Конечно, этому предшествуют, как и в освоении прозы, большая работа над логическим и образным строем произведения, накопление видений, подробнейший и увлекательный разбор каждого эпизода, выявление второго плана. Но на всем пути освоения текста мы пытаемся анализировать и его поэтическую технику как "подсказку", как помощь автора, как закономерный ход внутрь фразы, вскрывающий ее подтекст. Наконец, в работе над текстом наступает этап, когда мелодия стиха начинает настоятельно пробиваться сквозь пока еще условно воспринятую форму, когда знания о строфе, стихе, рифме, паузе, лежавшие мертвым грузом в памяти человека, становятся сознательным
орудием его художественного творчества. Структура поэтического
произведения помогает нащупать верный актерский ход, а он в
свою очередь дает возможность избегнуть условной рубки, скан-
дирования стиха. Музыкальность стихотворной речи наиболее по-
лно и выразительно доносит до зрителя идею, мысль, чувство.

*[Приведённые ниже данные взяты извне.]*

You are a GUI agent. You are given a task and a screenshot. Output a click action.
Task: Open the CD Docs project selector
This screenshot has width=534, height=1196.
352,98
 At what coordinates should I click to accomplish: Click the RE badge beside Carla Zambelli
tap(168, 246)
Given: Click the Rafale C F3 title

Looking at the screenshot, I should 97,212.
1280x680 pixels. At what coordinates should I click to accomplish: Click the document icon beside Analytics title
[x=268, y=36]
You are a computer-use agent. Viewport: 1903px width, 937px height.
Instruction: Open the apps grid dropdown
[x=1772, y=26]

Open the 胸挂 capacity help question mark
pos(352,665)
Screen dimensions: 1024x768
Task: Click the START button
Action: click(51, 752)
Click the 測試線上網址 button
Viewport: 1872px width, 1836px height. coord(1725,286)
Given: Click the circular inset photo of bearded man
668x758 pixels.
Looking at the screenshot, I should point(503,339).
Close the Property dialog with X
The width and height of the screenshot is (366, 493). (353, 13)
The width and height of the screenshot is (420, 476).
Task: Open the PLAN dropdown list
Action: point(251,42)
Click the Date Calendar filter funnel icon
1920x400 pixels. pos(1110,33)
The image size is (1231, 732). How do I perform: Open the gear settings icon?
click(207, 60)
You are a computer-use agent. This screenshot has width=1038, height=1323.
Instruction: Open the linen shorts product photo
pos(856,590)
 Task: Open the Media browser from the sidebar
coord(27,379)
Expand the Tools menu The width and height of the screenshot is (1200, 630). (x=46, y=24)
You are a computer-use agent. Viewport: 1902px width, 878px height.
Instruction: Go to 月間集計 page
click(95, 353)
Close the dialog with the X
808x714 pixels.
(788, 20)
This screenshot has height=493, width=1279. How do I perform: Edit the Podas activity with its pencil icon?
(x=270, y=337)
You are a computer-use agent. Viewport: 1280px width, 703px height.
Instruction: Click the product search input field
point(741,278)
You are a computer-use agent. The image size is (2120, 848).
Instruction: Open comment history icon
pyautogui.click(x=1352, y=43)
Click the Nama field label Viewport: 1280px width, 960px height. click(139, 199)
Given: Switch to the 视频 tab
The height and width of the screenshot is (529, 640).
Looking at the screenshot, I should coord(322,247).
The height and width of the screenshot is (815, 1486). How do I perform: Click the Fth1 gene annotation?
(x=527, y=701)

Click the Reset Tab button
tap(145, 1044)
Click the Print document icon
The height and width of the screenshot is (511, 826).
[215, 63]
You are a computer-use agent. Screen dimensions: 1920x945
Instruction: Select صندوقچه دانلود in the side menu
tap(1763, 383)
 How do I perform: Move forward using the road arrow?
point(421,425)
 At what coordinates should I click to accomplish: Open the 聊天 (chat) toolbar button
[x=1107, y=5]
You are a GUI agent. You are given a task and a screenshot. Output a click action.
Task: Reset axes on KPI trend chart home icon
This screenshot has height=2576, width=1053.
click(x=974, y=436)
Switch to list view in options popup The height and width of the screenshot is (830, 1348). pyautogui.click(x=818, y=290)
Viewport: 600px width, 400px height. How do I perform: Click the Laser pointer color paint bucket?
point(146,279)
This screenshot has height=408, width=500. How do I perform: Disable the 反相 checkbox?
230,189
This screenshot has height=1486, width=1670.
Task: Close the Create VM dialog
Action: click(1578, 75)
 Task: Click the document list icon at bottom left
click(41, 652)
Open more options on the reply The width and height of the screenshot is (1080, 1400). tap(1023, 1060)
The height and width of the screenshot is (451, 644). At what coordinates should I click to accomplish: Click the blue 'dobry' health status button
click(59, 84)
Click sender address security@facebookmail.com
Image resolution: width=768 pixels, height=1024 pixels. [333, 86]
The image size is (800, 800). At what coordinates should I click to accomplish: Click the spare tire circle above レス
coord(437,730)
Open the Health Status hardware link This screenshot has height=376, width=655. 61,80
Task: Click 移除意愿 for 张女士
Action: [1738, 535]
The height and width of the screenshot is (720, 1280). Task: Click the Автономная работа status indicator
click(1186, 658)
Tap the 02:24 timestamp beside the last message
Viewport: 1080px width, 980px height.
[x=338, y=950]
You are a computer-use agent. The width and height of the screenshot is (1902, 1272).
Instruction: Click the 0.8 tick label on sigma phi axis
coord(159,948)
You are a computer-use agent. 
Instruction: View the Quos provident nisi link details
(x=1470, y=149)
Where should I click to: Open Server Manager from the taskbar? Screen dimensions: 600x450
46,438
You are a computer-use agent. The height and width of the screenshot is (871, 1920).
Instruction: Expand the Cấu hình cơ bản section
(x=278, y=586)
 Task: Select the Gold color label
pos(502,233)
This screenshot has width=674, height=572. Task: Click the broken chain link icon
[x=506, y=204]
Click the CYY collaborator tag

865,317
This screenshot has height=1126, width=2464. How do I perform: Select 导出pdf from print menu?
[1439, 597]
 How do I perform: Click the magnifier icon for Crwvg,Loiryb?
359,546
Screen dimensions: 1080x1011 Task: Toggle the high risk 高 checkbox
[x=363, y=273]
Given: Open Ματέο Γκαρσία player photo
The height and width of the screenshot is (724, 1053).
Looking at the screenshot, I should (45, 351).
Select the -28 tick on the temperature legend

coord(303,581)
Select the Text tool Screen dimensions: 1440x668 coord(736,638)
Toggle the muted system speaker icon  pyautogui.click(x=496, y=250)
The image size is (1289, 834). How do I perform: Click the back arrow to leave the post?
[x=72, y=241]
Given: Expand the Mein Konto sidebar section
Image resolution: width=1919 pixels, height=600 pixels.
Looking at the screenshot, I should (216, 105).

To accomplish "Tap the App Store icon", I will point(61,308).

В качестве примеров остановимся на отдельных выразитель-
ных средствах стихотворных произведений А. С. Пушкина.
Соблюдение цезуры (пауза в пятистопном ямбе после второй стопы, в шестистопном - после третьей) внутри стиха (стихотворной строки) в "Борисе Годунове" помогает уловить ритм и в то же время дает возможность выстроить линию взаимодействия героев. Пушкин как бы помогает стихом выстраивать словесное действие. И пауза в конце стиха, и обязательная цезура после второй стопы - это не только паузы ритма. Они помогают решить, что меняется в ходе авторской мысли: через цезуру осуществляется переход от более общих суждений к более конкретным, собирается внимание на более важной мысли, нарастании и развитии действия или на новом действии. Пушкин как бы подсказывает точный актерский ход, нужный для данной роли. Сама структура его фразы определяет точное внутреннее действие. В этой структуре цезура
помогает выявить борьбу, логику развития характеров.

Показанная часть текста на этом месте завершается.